Not all bacteria are bad. They may even help us treat cancer, as summarized in a recent blog post. This quarter, we learned about two more efforts to employ bacteria against cancer. In the first study, published in Science, researchers engineered bacteria to sense mutated tumor DNA in their environment.  

Their design relied on the intrinsic ability of bacteria to internalize DNA from their surroundings.  

The bacteria, Acinetobacter baylyi, were engineered to express a gene that made them resistant to the antibiotic kanamycin only if they internalized KRAS-mutated DNA that was shed by cancer cells. To test their design, the researchers implanted the engineered bacteria into the colons of mice that had KRAS-mutated colorectal cancer or into control mice that did not have cancer.  

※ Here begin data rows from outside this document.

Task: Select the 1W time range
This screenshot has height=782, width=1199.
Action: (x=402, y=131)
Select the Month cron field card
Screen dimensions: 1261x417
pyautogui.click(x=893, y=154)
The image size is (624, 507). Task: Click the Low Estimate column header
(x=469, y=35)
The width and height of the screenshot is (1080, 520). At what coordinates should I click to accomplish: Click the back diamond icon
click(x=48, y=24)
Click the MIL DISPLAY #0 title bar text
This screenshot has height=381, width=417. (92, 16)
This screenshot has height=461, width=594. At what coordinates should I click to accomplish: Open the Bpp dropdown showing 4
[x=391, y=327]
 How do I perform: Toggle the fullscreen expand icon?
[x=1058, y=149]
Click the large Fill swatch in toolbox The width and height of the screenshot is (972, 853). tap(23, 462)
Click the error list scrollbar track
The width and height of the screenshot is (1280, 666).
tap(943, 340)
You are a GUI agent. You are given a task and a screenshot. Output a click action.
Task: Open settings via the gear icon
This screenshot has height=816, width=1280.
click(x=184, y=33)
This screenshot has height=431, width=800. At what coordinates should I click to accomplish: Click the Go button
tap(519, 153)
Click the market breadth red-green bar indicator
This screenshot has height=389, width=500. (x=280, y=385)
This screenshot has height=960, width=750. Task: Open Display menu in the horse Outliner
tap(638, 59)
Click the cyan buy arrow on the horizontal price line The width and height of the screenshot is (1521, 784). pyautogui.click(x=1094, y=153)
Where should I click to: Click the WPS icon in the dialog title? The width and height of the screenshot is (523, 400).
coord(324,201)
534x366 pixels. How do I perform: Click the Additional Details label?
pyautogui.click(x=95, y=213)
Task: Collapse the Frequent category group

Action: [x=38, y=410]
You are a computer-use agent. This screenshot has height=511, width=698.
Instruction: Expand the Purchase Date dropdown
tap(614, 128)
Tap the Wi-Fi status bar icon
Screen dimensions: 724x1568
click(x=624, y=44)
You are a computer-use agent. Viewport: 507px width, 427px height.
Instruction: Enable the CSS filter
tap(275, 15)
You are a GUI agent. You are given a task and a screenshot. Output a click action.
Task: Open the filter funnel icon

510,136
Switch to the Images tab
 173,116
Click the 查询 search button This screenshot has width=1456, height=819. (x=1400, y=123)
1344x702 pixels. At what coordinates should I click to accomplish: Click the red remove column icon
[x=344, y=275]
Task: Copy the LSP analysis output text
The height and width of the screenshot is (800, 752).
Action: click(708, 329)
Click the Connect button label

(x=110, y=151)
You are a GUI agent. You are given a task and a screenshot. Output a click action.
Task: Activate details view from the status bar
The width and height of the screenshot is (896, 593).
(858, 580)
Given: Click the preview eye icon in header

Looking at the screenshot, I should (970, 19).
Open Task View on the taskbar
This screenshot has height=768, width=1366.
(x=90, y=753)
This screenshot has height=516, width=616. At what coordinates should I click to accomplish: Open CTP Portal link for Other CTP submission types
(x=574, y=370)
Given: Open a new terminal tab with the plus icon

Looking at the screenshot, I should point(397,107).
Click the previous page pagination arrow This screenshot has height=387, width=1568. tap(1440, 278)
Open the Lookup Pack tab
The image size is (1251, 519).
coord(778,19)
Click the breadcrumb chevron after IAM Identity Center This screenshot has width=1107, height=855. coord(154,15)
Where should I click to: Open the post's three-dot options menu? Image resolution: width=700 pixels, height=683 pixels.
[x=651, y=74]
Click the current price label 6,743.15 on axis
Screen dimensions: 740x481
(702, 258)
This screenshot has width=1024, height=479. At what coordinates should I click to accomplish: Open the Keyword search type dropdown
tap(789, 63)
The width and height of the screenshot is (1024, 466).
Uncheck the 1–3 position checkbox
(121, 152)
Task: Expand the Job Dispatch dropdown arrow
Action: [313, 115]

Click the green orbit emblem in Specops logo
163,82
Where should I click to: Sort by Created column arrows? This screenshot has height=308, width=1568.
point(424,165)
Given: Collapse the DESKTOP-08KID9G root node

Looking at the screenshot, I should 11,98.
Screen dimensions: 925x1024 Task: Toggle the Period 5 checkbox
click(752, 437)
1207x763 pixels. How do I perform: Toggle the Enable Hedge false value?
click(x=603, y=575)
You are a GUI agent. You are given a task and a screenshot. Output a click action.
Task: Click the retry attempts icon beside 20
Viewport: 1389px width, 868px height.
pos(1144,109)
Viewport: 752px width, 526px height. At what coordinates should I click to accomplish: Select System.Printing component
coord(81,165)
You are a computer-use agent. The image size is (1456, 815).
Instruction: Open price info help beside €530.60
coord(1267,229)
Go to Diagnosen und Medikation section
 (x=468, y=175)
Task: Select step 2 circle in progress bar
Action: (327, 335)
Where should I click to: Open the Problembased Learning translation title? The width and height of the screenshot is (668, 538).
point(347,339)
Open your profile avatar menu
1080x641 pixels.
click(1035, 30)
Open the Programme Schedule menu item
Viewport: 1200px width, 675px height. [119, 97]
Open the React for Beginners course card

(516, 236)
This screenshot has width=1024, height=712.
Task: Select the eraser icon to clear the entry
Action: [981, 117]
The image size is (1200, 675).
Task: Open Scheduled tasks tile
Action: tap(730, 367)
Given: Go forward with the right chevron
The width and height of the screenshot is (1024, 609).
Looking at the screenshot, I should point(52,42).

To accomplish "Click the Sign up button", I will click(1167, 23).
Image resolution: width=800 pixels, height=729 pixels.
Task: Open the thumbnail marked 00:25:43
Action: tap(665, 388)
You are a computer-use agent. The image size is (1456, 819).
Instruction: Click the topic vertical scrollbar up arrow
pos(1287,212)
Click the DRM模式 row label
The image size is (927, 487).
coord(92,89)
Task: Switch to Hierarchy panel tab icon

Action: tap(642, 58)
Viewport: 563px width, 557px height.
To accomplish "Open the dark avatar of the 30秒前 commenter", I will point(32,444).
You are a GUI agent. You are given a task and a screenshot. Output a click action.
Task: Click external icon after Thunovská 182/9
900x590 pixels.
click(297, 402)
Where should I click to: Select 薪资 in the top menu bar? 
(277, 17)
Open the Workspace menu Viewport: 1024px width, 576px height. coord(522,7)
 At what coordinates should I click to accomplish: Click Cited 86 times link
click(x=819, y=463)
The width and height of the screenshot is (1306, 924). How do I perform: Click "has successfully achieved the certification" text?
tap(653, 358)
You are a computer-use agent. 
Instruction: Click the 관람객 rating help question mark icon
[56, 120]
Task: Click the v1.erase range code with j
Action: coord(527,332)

The researchers then isolated bacteria from the mice’s droppings and incubated them in the presence of kanamycin. If the bacteria grew, it meant that KRAS-mutated DNA had been present in the colon and had been taken in by the bacteria. In the proof-of-principle experiment, bacteria from cancer-bearing mice grew in the presence of kanamycin, while the bacteria from control mice did not. The researchers hope that such a strategy could someday be used in the clinic as an early cancer detection tool.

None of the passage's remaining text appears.